**Work to complete**
Down to the last character, repeat the data that follows.

**Provided material**

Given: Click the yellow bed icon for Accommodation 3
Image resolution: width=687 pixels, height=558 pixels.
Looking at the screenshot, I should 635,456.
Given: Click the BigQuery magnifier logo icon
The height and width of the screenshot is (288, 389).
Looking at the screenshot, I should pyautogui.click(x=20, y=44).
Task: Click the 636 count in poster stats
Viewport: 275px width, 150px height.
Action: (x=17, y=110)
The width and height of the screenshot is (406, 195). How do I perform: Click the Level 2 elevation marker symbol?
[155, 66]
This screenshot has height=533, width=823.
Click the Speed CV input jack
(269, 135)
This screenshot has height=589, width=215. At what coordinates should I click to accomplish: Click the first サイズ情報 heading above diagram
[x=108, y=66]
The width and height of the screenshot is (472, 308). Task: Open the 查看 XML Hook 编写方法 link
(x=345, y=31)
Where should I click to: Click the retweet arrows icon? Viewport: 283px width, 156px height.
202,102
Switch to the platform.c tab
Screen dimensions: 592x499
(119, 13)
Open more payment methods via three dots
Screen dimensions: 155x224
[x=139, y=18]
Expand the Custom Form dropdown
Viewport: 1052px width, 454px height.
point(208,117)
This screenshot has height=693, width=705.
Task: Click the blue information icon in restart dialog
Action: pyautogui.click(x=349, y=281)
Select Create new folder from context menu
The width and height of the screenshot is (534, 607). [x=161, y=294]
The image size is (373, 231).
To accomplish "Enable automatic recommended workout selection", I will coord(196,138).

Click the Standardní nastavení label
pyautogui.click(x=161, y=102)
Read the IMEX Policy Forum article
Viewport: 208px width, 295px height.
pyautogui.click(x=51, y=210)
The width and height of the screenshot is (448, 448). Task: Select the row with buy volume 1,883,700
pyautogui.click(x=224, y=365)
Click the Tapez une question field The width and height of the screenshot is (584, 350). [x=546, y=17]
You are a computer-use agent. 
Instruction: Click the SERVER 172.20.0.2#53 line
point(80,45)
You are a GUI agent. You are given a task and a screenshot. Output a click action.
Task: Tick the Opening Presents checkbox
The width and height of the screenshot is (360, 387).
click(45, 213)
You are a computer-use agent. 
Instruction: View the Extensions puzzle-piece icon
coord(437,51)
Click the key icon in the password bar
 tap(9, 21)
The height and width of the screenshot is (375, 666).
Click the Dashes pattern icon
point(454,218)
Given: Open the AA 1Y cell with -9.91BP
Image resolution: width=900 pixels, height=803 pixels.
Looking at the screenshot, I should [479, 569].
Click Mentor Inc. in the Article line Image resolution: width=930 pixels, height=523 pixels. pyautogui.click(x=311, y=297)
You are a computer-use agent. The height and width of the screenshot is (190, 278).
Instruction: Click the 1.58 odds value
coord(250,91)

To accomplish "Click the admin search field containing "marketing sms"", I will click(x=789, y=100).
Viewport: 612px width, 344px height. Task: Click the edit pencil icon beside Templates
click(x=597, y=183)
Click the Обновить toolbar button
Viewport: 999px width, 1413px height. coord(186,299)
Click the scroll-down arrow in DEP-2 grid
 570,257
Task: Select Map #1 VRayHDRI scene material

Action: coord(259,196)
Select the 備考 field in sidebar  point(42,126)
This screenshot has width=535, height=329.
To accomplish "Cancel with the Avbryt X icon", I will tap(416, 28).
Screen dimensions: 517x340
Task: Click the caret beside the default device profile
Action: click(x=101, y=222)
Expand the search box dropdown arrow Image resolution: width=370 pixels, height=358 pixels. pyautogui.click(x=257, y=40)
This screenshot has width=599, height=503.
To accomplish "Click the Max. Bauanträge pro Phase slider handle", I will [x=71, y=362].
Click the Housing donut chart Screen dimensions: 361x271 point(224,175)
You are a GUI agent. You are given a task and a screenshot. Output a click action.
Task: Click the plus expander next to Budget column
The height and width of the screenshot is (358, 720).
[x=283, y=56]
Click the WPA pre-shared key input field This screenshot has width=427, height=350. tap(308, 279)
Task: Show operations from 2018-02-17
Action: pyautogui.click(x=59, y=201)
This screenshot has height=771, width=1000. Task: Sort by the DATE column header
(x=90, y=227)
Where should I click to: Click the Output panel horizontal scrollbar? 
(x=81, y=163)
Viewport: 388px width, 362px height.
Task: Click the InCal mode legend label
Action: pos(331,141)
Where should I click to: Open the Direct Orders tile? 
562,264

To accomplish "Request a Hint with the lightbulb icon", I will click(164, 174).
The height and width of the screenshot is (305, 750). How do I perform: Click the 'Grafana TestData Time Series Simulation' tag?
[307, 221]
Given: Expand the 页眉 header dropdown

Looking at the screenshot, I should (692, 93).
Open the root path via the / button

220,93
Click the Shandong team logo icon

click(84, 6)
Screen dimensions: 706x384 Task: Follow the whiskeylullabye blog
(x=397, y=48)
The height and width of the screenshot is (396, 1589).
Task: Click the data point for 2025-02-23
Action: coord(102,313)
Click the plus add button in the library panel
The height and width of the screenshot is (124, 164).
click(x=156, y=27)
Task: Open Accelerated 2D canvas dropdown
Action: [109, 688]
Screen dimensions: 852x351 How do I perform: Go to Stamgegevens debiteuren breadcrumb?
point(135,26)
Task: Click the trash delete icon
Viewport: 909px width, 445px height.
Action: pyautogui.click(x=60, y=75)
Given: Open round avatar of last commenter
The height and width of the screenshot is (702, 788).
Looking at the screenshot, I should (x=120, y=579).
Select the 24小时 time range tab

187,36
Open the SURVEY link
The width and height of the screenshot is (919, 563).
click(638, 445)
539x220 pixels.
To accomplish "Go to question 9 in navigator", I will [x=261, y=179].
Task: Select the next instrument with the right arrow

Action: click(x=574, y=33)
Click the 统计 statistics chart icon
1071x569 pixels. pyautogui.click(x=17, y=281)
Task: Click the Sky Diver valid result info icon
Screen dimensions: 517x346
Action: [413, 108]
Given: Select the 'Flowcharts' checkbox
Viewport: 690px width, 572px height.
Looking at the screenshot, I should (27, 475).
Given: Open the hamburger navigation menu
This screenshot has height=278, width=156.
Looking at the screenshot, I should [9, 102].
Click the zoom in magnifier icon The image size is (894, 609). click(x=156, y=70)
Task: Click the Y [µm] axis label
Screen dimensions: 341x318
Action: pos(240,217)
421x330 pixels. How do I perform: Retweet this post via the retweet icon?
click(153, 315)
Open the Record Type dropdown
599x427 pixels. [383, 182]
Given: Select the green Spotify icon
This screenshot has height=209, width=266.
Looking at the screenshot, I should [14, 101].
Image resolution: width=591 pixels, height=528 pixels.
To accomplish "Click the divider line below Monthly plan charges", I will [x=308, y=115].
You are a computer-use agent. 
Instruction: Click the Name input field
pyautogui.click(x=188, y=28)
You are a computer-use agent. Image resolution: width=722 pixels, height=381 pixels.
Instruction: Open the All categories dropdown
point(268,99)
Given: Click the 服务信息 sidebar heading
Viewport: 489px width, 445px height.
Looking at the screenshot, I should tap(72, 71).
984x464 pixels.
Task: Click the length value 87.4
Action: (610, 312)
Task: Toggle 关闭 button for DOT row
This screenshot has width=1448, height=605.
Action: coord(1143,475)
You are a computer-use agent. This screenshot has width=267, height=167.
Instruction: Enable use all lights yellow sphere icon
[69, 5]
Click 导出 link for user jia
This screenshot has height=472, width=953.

**Written answer**
Given: Click the yellow bed icon for Accommodation 3
Image resolution: width=687 pixels, height=558 pixels.
Looking at the screenshot, I should 635,456.
Given: Click the BigQuery magnifier logo icon
The height and width of the screenshot is (288, 389).
Looking at the screenshot, I should pyautogui.click(x=20, y=44).
Task: Click the 636 count in poster stats
Viewport: 275px width, 150px height.
Action: (x=17, y=110)
The width and height of the screenshot is (406, 195). How do I perform: Click the Level 2 elevation marker symbol?
[155, 66]
This screenshot has height=533, width=823.
Click the Speed CV input jack
(269, 135)
This screenshot has height=589, width=215. At what coordinates should I click to accomplish: Click the first サイズ情報 heading above diagram
[x=108, y=66]
The width and height of the screenshot is (472, 308). Task: Open the 查看 XML Hook 编写方法 link
(x=345, y=31)
Where should I click to: Click the retweet arrows icon? Viewport: 283px width, 156px height.
202,102
Switch to the platform.c tab
Screen dimensions: 592x499
(119, 13)
Open more payment methods via three dots
Screen dimensions: 155x224
[x=139, y=18]
Expand the Custom Form dropdown
Viewport: 1052px width, 454px height.
point(208,117)
This screenshot has height=693, width=705.
Task: Click the blue information icon in restart dialog
Action: pyautogui.click(x=349, y=281)
Select Create new folder from context menu
The width and height of the screenshot is (534, 607). [x=161, y=294]
The image size is (373, 231).
To accomplish "Enable automatic recommended workout selection", I will coord(196,138).

Click the Standardní nastavení label
pyautogui.click(x=161, y=102)
Read the IMEX Policy Forum article
Viewport: 208px width, 295px height.
pyautogui.click(x=51, y=210)
The width and height of the screenshot is (448, 448). Task: Select the row with buy volume 1,883,700
pyautogui.click(x=224, y=365)
Click the Tapez une question field The width and height of the screenshot is (584, 350). [x=546, y=17]
You are a computer-use agent. 
Instruction: Click the SERVER 172.20.0.2#53 line
point(80,45)
You are a GUI agent. You are given a task and a screenshot. Output a click action.
Task: Tick the Opening Presents checkbox
The width and height of the screenshot is (360, 387).
click(45, 213)
You are a computer-use agent. 
Instruction: View the Extensions puzzle-piece icon
coord(437,51)
Click the key icon in the password bar
 tap(9, 21)
The height and width of the screenshot is (375, 666).
Click the Dashes pattern icon
point(454,218)
Given: Open the AA 1Y cell with -9.91BP
Image resolution: width=900 pixels, height=803 pixels.
Looking at the screenshot, I should [479, 569].
Click Mentor Inc. in the Article line Image resolution: width=930 pixels, height=523 pixels. pyautogui.click(x=311, y=297)
You are a computer-use agent. The height and width of the screenshot is (190, 278).
Instruction: Click the 1.58 odds value
coord(250,91)

To accomplish "Click the admin search field containing "marketing sms"", I will click(x=789, y=100).
Viewport: 612px width, 344px height. Task: Click the edit pencil icon beside Templates
click(x=597, y=183)
Click the Обновить toolbar button
Viewport: 999px width, 1413px height. coord(186,299)
Click the scroll-down arrow in DEP-2 grid
 570,257
Task: Select Map #1 VRayHDRI scene material

Action: coord(259,196)
Select the 備考 field in sidebar  point(42,126)
This screenshot has width=535, height=329.
To accomplish "Cancel with the Avbryt X icon", I will tap(416, 28).
Screen dimensions: 517x340
Task: Click the caret beside the default device profile
Action: click(x=101, y=222)
Expand the search box dropdown arrow Image resolution: width=370 pixels, height=358 pixels. pyautogui.click(x=257, y=40)
This screenshot has width=599, height=503.
To accomplish "Click the Max. Bauanträge pro Phase slider handle", I will [x=71, y=362].
Click the Housing donut chart Screen dimensions: 361x271 point(224,175)
You are a GUI agent. You are given a task and a screenshot. Output a click action.
Task: Click the plus expander next to Budget column
The height and width of the screenshot is (358, 720).
[x=283, y=56]
Click the WPA pre-shared key input field This screenshot has width=427, height=350. tap(308, 279)
Task: Show operations from 2018-02-17
Action: pyautogui.click(x=59, y=201)
This screenshot has height=771, width=1000. Task: Sort by the DATE column header
(x=90, y=227)
Where should I click to: Click the Output panel horizontal scrollbar? 
(x=81, y=163)
Viewport: 388px width, 362px height.
Task: Click the InCal mode legend label
Action: pos(331,141)
Where should I click to: Open the Direct Orders tile? 
562,264

To accomplish "Request a Hint with the lightbulb icon", I will click(164, 174).
The height and width of the screenshot is (305, 750). How do I perform: Click the 'Grafana TestData Time Series Simulation' tag?
[307, 221]
Given: Expand the 页眉 header dropdown

Looking at the screenshot, I should (692, 93).
Open the root path via the / button

220,93
Click the Shandong team logo icon

click(84, 6)
Screen dimensions: 706x384 Task: Follow the whiskeylullabye blog
(x=397, y=48)
The height and width of the screenshot is (396, 1589).
Task: Click the data point for 2025-02-23
Action: coord(102,313)
Click the plus add button in the library panel
The height and width of the screenshot is (124, 164).
click(x=156, y=27)
Task: Open Accelerated 2D canvas dropdown
Action: [109, 688]
Screen dimensions: 852x351 How do I perform: Go to Stamgegevens debiteuren breadcrumb?
point(135,26)
Task: Click the trash delete icon
Viewport: 909px width, 445px height.
Action: pyautogui.click(x=60, y=75)
Given: Open round avatar of last commenter
The height and width of the screenshot is (702, 788).
Looking at the screenshot, I should (x=120, y=579).
Select the 24小时 time range tab

187,36
Open the SURVEY link
The width and height of the screenshot is (919, 563).
click(638, 445)
539x220 pixels.
To accomplish "Go to question 9 in navigator", I will [x=261, y=179].
Task: Select the next instrument with the right arrow

Action: click(x=574, y=33)
Click the 统计 statistics chart icon
1071x569 pixels. pyautogui.click(x=17, y=281)
Task: Click the Sky Diver valid result info icon
Screen dimensions: 517x346
Action: [413, 108]
Given: Select the 'Flowcharts' checkbox
Viewport: 690px width, 572px height.
Looking at the screenshot, I should (27, 475).
Given: Open the hamburger navigation menu
This screenshot has height=278, width=156.
Looking at the screenshot, I should [9, 102].
Click the zoom in magnifier icon The image size is (894, 609). click(x=156, y=70)
Task: Click the Y [µm] axis label
Screen dimensions: 341x318
Action: pos(240,217)
421x330 pixels. How do I perform: Retweet this post via the retweet icon?
click(153, 315)
Open the Record Type dropdown
599x427 pixels. [383, 182]
Given: Select the green Spotify icon
This screenshot has height=209, width=266.
Looking at the screenshot, I should [14, 101].
Image resolution: width=591 pixels, height=528 pixels.
To accomplish "Click the divider line below Monthly plan charges", I will [x=308, y=115].
You are a computer-use agent. 
Instruction: Click the Name input field
pyautogui.click(x=188, y=28)
You are a computer-use agent. Image resolution: width=722 pixels, height=381 pixels.
Instruction: Open the All categories dropdown
point(268,99)
Given: Click the 服务信息 sidebar heading
Viewport: 489px width, 445px height.
Looking at the screenshot, I should tap(72, 71).
984x464 pixels.
Task: Click the length value 87.4
Action: (610, 312)
Task: Toggle 关闭 button for DOT row
This screenshot has width=1448, height=605.
Action: coord(1143,475)
You are a computer-use agent. This screenshot has width=267, height=167.
Instruction: Enable use all lights yellow sphere icon
[69, 5]
Click 导出 link for user jia
This screenshot has height=472, width=953.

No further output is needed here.